Records contained in a dataset

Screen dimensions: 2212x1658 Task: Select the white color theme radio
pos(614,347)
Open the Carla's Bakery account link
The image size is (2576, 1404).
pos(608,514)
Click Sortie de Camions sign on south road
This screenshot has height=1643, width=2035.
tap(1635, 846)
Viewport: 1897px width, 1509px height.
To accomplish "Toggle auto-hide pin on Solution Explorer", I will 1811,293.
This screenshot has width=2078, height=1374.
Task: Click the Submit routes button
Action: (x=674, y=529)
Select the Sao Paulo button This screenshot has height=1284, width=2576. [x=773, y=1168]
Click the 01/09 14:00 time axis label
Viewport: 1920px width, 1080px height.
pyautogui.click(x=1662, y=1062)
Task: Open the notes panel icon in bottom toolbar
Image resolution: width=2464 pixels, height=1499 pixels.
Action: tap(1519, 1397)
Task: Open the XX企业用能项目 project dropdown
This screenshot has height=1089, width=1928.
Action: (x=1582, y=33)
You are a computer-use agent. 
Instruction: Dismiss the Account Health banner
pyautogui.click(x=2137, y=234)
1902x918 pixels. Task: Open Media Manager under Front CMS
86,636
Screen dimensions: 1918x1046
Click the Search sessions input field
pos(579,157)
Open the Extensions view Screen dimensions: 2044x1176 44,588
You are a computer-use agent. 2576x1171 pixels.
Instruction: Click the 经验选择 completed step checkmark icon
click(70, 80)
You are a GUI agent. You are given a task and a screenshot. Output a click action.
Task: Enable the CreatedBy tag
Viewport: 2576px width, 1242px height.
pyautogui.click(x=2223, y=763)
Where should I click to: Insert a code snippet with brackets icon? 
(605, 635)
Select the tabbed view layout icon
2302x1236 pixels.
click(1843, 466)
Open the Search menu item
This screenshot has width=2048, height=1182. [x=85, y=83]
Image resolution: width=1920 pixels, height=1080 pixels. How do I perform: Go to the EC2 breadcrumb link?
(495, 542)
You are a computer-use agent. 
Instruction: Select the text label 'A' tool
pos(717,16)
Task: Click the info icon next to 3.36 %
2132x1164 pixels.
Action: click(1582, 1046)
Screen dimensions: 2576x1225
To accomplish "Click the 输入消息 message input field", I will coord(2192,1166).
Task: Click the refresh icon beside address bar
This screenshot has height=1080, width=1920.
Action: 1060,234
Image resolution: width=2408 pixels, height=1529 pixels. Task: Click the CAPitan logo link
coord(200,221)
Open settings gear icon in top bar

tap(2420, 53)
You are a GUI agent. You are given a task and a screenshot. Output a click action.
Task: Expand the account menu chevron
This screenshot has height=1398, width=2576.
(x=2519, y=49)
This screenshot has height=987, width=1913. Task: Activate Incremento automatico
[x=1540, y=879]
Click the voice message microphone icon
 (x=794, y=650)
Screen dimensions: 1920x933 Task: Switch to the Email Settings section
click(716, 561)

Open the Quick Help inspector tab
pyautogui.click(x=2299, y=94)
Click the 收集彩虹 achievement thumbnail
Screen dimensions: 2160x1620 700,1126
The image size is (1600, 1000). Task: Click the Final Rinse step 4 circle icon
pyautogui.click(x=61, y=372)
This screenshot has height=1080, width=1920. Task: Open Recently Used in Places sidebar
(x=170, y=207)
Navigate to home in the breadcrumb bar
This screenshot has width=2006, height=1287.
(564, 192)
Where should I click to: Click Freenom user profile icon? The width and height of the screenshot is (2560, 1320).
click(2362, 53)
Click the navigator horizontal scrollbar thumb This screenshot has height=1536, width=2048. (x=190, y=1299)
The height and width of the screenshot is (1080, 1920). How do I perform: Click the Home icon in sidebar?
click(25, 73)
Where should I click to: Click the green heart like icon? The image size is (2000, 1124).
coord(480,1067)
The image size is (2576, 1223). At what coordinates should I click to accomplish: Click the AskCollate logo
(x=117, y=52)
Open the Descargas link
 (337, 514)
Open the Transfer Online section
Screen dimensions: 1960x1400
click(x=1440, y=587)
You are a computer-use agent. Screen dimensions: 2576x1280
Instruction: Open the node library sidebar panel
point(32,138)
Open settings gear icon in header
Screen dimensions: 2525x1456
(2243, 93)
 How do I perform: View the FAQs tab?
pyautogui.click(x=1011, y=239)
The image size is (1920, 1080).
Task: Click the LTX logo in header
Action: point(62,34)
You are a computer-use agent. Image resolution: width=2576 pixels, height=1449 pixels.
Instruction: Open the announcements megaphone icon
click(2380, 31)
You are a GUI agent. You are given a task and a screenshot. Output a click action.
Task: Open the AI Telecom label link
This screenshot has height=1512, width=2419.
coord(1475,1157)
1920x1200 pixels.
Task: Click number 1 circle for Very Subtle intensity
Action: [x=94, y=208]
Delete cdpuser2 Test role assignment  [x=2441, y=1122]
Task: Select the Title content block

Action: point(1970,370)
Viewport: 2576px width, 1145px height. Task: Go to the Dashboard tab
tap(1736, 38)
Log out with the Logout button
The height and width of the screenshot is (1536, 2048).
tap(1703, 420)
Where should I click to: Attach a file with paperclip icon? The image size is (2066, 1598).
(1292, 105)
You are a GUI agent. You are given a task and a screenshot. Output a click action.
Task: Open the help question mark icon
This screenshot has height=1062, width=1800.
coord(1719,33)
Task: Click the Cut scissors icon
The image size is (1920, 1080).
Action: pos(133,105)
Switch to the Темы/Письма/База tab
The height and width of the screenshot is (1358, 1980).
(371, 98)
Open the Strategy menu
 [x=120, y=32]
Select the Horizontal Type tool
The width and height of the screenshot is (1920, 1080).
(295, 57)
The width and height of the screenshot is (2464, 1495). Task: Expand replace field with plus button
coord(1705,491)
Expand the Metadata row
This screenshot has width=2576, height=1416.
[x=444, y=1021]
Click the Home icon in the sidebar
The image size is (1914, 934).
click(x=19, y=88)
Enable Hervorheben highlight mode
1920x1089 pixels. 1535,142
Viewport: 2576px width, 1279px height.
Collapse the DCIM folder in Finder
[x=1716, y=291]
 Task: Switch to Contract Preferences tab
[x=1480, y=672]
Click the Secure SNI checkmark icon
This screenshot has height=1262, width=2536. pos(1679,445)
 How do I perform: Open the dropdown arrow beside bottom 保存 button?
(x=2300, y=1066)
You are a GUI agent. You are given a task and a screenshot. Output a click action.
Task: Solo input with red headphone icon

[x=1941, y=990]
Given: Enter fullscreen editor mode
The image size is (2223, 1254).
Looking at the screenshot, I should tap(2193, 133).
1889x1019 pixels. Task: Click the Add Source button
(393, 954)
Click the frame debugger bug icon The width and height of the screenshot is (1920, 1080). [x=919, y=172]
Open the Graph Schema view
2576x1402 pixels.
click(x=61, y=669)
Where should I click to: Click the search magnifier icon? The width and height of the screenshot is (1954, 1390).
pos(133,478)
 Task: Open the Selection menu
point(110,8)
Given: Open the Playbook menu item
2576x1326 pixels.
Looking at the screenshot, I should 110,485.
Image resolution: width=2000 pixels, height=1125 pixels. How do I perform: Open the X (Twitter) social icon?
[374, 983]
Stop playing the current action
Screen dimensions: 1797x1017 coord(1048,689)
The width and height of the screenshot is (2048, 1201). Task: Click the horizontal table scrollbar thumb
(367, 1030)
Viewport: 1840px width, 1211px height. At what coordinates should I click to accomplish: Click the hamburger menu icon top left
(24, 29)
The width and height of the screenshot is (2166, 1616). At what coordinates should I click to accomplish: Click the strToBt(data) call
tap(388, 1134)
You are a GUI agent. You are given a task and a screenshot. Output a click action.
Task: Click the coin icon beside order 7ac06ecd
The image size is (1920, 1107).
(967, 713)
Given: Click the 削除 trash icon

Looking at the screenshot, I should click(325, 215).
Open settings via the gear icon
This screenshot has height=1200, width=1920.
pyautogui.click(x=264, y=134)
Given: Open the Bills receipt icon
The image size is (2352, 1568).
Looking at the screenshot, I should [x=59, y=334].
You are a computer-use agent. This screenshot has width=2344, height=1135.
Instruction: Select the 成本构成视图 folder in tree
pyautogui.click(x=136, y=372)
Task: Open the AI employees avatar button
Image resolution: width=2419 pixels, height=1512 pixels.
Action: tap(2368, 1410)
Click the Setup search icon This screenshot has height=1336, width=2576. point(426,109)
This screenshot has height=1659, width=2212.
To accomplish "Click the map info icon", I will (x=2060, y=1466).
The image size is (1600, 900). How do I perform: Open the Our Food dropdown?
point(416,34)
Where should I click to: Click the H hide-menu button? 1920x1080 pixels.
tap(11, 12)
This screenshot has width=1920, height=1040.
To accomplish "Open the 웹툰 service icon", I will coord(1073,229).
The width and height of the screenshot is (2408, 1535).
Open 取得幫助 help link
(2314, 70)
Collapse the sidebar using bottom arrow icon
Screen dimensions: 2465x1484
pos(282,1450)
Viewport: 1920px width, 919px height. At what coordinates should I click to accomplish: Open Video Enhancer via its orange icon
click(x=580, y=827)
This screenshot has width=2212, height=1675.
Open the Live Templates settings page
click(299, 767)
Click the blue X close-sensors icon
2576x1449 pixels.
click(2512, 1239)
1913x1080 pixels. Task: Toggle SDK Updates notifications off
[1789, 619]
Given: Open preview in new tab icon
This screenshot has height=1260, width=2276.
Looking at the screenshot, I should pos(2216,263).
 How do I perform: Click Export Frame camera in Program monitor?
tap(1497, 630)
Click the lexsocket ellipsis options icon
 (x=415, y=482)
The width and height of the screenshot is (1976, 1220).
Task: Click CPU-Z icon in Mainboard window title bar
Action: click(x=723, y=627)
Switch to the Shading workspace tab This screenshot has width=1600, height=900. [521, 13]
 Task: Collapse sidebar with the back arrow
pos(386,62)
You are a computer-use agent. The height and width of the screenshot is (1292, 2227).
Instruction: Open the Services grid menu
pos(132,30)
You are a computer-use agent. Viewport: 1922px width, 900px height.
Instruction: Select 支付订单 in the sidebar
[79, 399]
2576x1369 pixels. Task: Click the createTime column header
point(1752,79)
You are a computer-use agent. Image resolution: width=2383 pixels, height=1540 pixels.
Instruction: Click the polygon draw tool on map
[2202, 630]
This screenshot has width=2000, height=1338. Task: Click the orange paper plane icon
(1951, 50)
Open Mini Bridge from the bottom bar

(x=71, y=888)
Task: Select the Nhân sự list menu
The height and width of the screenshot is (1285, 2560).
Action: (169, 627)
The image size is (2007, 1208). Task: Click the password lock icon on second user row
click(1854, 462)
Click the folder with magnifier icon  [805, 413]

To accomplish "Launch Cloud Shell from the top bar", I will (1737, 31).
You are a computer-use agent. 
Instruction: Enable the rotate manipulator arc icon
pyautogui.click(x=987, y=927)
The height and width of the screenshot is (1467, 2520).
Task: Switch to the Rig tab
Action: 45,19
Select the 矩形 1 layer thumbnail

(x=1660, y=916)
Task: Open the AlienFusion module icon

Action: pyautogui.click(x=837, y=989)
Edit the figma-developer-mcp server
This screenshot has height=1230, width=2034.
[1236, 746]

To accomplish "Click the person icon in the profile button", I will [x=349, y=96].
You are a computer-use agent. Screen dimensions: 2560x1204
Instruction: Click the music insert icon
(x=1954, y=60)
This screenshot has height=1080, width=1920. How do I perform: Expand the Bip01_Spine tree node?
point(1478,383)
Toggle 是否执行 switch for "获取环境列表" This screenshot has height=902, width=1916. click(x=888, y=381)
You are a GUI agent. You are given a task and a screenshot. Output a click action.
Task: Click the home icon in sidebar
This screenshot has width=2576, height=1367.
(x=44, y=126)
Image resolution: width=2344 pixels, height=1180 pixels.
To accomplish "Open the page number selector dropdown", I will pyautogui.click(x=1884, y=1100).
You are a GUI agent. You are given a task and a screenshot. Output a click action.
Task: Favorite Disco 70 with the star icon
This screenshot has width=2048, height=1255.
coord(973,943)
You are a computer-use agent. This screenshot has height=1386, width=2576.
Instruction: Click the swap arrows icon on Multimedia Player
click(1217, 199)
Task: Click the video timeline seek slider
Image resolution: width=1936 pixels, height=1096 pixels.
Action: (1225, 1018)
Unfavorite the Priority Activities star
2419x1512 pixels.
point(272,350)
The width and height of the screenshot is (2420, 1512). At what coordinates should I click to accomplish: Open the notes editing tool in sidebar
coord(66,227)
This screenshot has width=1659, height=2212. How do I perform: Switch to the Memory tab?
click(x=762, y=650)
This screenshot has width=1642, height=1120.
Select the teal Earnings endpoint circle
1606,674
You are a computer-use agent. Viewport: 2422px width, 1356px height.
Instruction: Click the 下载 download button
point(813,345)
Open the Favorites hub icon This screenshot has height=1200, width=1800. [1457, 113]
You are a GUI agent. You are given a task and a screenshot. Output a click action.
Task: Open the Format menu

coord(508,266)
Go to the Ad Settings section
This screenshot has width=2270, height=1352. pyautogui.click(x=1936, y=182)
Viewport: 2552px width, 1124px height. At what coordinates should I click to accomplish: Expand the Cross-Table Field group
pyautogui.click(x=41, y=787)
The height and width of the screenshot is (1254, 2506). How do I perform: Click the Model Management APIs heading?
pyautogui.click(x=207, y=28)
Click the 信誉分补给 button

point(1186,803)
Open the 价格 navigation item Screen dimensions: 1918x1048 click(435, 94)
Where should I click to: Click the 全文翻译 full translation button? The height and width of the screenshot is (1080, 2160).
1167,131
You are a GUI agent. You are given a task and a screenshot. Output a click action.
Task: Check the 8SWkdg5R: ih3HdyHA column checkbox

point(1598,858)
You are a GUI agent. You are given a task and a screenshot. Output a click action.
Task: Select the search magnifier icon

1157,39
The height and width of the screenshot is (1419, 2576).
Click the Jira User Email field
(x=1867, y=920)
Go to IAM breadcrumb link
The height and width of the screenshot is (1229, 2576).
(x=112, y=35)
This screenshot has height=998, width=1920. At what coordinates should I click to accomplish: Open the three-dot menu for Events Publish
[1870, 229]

→ **Problem requirements**
Within the data above, the lines from the one with "Viewport: 2576px width, 1279px height." to the one with "Given: Open the Playbook menu item" must be repeated exactly; no other line belongs in the answer.

→ **Solution to this problem**
Viewport: 2576px width, 1279px height.
Collapse the DCIM folder in Finder
[x=1716, y=291]
 Task: Switch to Contract Preferences tab
[x=1480, y=672]
Click the Secure SNI checkmark icon
This screenshot has height=1262, width=2536. pos(1679,445)
 How do I perform: Open the dropdown arrow beside bottom 保存 button?
(x=2300, y=1066)
You are a GUI agent. You are given a task and a screenshot. Output a click action.
Task: Solo input with red headphone icon

[x=1941, y=990]
Given: Enter fullscreen editor mode
The image size is (2223, 1254).
Looking at the screenshot, I should tap(2193, 133).
1889x1019 pixels. Task: Click the Add Source button
(393, 954)
Click the frame debugger bug icon The width and height of the screenshot is (1920, 1080). [x=919, y=172]
Open the Graph Schema view
2576x1402 pixels.
click(x=61, y=669)
Where should I click to: Click the search magnifier icon? The width and height of the screenshot is (1954, 1390).
pos(133,478)
 Task: Open the Selection menu
point(110,8)
Given: Open the Playbook menu item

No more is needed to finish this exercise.